My husband recently unearthed a time capsule of sorts hidden among a stash of old family videos. It’s a great illustration of just how much times have changed.
In the 1993 recording, I am a guest on “Good Morning America” representing Vegetarian Times magazine, where I served on the editorial advisory board. This was back when vegetarianism was still unusual enough to merit a segment on a talk show.
I take host Joan Lunden on a countertop tour of exotic vegetarian ingredients such as tofu and tempeh. Couscous and quinoa also made the lineup of what were then oddball foods.
My, how times have changed.
You may not eat tofu by the forkful today, but chances are good that you’ve tried – or at least heard of – some foods that are made with it. Twenty years ago, most of those foods were still totally outside the mainstream.
So in the video, Lunden samples a slice of tofu cheesecake. She gamely goes for a small scoop of chili made with crumbled tempeh, another soy product, in place of ground beef.

───

* _To be done_
1. Set down the part of the vegetarian TV segment text between "In the 1993" and "of ground beef.", inclusive.
2. Pull out the lines of the listing between its first line and the line holding "point(1038,46)", inclusive, and repeat them unchanged.

* _Records for this exercise_
───

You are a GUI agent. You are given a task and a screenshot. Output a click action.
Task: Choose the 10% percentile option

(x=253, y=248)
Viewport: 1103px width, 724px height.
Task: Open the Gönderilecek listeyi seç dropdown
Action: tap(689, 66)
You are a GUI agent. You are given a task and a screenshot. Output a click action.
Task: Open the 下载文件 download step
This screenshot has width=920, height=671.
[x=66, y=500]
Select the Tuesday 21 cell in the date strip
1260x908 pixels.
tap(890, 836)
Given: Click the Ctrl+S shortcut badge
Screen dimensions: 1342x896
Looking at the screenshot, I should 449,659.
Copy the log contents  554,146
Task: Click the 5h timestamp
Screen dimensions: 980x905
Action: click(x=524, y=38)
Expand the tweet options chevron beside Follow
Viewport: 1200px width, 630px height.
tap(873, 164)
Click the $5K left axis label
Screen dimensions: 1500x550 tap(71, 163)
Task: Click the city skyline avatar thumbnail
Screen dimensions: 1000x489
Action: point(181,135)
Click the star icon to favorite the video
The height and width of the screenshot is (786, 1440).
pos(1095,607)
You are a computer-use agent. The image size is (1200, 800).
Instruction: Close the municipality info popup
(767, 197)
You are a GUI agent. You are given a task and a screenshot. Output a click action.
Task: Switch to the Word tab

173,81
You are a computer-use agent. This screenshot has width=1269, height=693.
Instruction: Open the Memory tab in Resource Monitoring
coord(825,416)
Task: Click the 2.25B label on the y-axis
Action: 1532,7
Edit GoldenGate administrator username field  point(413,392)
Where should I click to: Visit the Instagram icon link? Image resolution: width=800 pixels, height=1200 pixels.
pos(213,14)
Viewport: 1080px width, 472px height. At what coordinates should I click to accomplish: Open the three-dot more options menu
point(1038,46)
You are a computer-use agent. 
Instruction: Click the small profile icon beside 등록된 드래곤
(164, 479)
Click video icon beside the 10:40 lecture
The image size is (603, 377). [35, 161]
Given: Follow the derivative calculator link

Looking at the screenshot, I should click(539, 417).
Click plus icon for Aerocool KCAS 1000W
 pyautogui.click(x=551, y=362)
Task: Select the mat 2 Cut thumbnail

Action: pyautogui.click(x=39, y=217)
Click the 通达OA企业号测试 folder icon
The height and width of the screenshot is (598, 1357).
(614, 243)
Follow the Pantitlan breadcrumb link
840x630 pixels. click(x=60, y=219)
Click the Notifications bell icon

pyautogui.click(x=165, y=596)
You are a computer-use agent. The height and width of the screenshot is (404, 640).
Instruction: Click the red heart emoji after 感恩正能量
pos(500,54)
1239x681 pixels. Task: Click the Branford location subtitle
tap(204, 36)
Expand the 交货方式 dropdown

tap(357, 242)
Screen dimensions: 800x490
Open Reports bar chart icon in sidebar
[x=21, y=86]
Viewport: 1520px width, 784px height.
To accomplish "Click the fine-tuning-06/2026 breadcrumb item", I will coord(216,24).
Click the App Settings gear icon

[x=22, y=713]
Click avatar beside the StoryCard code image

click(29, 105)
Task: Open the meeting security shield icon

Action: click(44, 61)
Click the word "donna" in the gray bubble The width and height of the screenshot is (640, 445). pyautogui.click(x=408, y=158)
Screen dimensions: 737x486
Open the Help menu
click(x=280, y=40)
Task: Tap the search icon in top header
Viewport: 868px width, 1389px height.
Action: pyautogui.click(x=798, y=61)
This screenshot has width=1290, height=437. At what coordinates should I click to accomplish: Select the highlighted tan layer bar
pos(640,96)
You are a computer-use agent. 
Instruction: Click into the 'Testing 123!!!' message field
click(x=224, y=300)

───

* _Solutions for each task_
1.
In the 1993 recording, I am a guest on “Good Morning America” representing Vegetarian Times magazine, where I served on the editorial advisory board. This was back when vegetarianism was still unusual enough to merit a segment on a talk show.
I take host Joan Lunden on a countertop tour of exotic vegetarian ingredients such as tofu and tempeh. Couscous and quinoa also made the lineup of what were then oddball foods.
My, how times have changed.
You may not eat tofu by the forkful today, but chances are good that you’ve tried – or at least heard of – some foods that are made with it. Twenty years ago, most of those foods were still totally outside the mainstream.
So in the video, Lunden samples a slice of tofu cheesecake. She gamely goes for a small scoop of chili made with crumbled tempeh, another soy product, in place of ground beef.

2.
You are a GUI agent. You are given a task and a screenshot. Output a click action.
Task: Choose the 10% percentile option

(x=253, y=248)
Viewport: 1103px width, 724px height.
Task: Open the Gönderilecek listeyi seç dropdown
Action: tap(689, 66)
You are a GUI agent. You are given a task and a screenshot. Output a click action.
Task: Open the 下载文件 download step
This screenshot has width=920, height=671.
[x=66, y=500]
Select the Tuesday 21 cell in the date strip
1260x908 pixels.
tap(890, 836)
Given: Click the Ctrl+S shortcut badge
Screen dimensions: 1342x896
Looking at the screenshot, I should 449,659.
Copy the log contents  554,146
Task: Click the 5h timestamp
Screen dimensions: 980x905
Action: click(x=524, y=38)
Expand the tweet options chevron beside Follow
Viewport: 1200px width, 630px height.
tap(873, 164)
Click the $5K left axis label
Screen dimensions: 1500x550 tap(71, 163)
Task: Click the city skyline avatar thumbnail
Screen dimensions: 1000x489
Action: point(181,135)
Click the star icon to favorite the video
The height and width of the screenshot is (786, 1440).
pos(1095,607)
You are a computer-use agent. The image size is (1200, 800).
Instruction: Close the municipality info popup
(767, 197)
You are a GUI agent. You are given a task and a screenshot. Output a click action.
Task: Switch to the Word tab

173,81
You are a computer-use agent. This screenshot has width=1269, height=693.
Instruction: Open the Memory tab in Resource Monitoring
coord(825,416)
Task: Click the 2.25B label on the y-axis
Action: 1532,7
Edit GoldenGate administrator username field  point(413,392)
Where should I click to: Visit the Instagram icon link? Image resolution: width=800 pixels, height=1200 pixels.
pos(213,14)
Viewport: 1080px width, 472px height. At what coordinates should I click to accomplish: Open the three-dot more options menu
point(1038,46)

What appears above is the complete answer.